■ EXERCISE DESCRIPTION ■
Report each line of the entries below that includes "right".

(Stored data entries)
Segment Open
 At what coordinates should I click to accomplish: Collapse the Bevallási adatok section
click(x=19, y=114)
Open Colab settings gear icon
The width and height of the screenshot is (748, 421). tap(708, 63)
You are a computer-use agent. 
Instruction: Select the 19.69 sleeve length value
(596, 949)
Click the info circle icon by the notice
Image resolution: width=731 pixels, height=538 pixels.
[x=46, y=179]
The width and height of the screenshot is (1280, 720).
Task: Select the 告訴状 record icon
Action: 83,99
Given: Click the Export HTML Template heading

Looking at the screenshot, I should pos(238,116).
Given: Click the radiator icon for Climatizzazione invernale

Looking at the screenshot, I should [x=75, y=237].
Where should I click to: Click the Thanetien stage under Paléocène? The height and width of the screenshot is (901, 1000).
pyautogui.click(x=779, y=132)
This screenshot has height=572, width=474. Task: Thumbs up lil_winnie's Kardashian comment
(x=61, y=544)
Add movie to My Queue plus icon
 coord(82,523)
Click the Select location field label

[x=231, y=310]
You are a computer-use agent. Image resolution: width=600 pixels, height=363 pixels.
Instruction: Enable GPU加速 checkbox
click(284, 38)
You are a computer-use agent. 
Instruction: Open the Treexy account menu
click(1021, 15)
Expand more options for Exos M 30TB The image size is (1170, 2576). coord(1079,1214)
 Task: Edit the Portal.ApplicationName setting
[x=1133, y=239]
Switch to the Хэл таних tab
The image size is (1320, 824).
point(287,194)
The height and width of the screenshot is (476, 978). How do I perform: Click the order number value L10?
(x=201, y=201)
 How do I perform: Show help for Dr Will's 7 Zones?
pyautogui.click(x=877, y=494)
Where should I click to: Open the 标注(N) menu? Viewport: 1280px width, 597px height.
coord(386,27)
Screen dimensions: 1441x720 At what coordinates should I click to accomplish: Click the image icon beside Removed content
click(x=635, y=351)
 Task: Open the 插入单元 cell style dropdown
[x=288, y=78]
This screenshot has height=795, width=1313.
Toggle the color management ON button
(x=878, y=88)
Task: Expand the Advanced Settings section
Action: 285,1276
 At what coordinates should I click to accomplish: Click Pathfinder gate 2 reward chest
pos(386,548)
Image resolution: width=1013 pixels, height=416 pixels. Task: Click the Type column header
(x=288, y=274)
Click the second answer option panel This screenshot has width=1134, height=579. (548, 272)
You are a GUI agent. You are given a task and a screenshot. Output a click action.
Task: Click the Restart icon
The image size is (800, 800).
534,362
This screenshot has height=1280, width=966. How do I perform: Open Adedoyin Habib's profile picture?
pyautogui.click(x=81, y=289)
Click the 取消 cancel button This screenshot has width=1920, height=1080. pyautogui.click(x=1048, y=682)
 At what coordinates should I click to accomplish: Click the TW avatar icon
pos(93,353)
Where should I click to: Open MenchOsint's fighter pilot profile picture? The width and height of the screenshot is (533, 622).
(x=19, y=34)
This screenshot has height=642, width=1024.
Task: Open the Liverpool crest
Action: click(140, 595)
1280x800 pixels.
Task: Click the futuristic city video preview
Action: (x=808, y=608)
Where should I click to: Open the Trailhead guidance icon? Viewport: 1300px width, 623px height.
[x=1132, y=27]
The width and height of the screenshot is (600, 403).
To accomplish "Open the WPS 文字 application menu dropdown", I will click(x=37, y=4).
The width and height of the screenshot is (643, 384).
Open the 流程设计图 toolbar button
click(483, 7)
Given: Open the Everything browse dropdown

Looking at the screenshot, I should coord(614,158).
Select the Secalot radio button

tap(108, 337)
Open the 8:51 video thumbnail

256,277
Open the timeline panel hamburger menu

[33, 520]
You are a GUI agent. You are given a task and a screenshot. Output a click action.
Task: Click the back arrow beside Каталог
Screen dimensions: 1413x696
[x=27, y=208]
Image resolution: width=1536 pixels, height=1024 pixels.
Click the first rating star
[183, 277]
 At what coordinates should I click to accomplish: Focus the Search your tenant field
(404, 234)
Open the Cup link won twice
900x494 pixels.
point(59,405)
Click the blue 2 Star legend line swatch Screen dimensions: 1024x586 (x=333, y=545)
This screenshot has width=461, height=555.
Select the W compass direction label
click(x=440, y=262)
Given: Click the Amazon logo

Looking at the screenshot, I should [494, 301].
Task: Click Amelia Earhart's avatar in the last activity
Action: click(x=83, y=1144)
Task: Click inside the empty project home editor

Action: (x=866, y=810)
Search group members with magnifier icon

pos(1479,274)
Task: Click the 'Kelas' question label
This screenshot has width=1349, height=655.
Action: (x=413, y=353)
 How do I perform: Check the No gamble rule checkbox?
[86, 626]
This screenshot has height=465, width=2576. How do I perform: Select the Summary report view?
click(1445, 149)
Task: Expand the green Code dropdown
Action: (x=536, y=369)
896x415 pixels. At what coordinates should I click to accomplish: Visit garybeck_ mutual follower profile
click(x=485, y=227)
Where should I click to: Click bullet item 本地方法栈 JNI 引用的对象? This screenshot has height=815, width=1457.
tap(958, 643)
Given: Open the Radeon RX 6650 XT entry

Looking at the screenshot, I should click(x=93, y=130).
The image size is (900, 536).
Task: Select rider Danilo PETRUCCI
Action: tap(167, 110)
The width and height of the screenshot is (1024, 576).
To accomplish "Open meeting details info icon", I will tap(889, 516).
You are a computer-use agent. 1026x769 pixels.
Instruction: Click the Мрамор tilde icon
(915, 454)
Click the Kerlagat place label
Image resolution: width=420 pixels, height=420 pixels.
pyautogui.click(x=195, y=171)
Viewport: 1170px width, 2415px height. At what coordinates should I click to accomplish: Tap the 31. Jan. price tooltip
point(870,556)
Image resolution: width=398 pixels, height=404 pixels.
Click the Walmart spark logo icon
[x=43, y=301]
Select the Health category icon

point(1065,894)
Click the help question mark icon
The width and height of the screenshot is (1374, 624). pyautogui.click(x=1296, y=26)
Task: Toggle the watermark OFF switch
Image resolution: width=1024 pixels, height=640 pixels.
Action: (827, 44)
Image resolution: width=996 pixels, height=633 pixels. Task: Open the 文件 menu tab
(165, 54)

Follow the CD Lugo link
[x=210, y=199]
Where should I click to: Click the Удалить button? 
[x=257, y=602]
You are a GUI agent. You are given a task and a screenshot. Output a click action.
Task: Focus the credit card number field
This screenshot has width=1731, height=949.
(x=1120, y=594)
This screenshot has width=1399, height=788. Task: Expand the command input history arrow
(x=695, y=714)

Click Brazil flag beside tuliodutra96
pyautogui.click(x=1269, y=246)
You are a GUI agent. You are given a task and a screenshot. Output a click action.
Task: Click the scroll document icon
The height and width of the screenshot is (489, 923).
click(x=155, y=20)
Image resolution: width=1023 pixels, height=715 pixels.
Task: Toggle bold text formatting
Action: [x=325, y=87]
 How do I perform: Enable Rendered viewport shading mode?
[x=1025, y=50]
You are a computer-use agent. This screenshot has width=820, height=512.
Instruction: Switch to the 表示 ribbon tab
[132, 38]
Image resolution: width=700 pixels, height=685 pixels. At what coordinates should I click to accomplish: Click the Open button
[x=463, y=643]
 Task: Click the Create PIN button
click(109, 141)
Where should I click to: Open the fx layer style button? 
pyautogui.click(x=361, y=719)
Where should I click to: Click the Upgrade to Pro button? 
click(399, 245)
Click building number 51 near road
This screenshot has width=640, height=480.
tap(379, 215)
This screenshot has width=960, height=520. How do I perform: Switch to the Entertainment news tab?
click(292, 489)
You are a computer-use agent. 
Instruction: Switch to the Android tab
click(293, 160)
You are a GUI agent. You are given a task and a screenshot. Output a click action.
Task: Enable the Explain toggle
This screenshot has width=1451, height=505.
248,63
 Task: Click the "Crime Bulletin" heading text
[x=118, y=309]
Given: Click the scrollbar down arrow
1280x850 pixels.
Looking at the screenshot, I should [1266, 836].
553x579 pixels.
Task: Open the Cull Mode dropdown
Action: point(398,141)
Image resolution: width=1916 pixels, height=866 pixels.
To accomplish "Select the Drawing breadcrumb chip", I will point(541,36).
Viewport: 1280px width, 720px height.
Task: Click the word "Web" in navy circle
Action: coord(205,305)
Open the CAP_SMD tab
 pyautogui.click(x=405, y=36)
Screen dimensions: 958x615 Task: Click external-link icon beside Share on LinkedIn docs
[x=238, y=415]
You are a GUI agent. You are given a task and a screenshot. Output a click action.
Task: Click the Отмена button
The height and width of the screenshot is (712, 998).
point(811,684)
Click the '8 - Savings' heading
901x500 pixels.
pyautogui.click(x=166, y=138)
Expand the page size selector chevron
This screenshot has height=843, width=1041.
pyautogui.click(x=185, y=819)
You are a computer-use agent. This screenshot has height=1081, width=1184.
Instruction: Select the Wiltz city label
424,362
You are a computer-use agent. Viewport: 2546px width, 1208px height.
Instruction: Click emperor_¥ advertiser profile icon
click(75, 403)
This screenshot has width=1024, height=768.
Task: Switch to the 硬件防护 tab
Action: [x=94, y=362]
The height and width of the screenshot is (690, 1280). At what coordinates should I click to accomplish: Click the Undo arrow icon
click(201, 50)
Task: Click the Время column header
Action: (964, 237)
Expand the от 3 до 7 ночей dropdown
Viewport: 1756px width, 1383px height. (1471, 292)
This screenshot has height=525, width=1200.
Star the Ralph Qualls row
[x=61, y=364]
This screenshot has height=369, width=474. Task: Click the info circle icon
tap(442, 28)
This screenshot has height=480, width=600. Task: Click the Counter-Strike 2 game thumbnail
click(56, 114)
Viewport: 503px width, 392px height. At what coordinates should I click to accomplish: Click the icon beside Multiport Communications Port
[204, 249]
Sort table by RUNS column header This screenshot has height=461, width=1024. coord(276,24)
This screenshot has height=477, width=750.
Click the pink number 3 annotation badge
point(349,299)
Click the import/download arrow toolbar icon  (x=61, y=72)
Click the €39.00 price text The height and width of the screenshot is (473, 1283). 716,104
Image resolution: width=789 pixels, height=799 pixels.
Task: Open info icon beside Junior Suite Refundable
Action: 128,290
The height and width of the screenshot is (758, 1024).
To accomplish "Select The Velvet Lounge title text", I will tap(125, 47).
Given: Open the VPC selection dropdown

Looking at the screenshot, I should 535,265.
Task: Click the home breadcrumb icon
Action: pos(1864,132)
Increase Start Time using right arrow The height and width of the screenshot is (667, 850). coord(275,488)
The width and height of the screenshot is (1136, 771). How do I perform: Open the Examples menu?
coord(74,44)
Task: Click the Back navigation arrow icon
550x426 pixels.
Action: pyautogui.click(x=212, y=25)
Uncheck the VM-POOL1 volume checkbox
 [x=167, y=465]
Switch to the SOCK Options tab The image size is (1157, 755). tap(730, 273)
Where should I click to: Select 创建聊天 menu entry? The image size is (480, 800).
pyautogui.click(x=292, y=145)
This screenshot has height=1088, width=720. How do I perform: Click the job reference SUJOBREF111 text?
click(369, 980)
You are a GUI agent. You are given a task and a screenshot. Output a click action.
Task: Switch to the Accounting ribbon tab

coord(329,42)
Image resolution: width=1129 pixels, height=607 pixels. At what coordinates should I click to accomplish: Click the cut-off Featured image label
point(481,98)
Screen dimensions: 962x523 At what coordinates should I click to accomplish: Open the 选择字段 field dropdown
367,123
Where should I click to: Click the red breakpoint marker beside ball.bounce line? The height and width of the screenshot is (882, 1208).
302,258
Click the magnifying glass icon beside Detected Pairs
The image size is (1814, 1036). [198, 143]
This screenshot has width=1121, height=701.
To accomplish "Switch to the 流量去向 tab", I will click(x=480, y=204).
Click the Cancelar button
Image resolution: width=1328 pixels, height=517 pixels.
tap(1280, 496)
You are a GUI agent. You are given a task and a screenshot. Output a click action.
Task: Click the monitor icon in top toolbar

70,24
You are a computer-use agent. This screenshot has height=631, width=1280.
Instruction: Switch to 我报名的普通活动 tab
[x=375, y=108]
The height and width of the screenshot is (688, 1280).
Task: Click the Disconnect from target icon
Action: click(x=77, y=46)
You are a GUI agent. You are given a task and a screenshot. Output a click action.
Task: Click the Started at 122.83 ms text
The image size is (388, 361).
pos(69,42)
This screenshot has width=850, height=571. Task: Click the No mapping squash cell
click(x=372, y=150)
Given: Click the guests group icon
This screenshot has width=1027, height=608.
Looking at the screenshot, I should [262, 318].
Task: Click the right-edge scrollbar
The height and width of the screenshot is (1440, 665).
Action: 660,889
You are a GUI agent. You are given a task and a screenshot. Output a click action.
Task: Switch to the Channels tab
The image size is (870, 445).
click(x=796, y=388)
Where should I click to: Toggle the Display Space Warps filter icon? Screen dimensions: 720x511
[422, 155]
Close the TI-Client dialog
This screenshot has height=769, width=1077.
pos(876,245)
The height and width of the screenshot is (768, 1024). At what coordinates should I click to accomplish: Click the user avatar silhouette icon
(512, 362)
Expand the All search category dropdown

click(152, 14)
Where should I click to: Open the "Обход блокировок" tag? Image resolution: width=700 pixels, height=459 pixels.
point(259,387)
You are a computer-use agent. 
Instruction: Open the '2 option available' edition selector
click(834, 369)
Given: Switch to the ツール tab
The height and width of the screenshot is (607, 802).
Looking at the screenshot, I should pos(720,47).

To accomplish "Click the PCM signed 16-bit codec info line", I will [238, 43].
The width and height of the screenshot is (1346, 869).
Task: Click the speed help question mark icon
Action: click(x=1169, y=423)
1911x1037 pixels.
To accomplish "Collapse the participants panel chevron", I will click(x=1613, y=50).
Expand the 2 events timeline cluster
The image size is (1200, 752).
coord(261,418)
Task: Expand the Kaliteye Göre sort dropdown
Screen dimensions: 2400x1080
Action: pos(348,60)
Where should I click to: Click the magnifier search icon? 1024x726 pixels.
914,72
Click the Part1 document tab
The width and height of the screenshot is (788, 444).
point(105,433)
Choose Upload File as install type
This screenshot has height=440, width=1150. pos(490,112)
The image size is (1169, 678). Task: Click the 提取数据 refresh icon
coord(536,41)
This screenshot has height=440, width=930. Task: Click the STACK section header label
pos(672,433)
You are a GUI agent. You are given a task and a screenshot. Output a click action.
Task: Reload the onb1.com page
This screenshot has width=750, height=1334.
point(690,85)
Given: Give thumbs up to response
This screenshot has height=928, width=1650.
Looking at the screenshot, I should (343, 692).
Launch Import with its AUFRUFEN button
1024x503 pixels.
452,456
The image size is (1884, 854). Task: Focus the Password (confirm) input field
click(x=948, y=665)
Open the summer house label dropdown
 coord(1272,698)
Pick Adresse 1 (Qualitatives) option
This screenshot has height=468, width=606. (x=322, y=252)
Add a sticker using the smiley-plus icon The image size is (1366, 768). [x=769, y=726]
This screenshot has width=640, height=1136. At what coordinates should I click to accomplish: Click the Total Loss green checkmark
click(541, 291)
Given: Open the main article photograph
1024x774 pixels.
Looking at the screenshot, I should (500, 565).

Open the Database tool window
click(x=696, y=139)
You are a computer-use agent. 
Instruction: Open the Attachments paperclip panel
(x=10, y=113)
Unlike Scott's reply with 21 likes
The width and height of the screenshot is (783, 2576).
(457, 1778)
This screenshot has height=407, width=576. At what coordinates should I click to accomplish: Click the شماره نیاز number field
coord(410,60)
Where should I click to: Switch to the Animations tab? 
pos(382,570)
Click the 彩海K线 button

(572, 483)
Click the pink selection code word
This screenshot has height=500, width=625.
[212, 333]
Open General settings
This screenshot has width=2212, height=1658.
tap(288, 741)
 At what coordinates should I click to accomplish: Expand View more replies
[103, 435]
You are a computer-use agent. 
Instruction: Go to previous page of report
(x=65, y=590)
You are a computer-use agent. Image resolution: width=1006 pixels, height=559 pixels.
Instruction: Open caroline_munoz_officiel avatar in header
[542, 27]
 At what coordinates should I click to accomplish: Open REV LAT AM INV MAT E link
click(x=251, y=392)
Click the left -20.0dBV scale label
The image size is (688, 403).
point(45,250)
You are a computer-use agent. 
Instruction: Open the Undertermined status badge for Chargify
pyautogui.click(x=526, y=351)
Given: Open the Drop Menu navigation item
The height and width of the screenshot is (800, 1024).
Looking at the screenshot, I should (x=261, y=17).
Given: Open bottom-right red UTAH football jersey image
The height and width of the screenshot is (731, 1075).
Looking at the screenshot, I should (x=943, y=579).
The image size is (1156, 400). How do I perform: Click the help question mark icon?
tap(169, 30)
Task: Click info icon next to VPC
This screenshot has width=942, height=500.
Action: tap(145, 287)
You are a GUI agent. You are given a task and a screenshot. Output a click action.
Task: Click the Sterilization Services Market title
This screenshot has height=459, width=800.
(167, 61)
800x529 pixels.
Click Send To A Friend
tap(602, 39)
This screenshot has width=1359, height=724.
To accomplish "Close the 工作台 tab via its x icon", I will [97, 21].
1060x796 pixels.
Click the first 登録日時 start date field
Segment Closed
■ SOLUTION FOR THIS EXERCISE ■
Increase Start Time using right arrow The height and width of the screenshot is (667, 850). coord(275,488)
Task: Click the right-edge scrollbar
Given: Open bottom-right red UTAH football jersey image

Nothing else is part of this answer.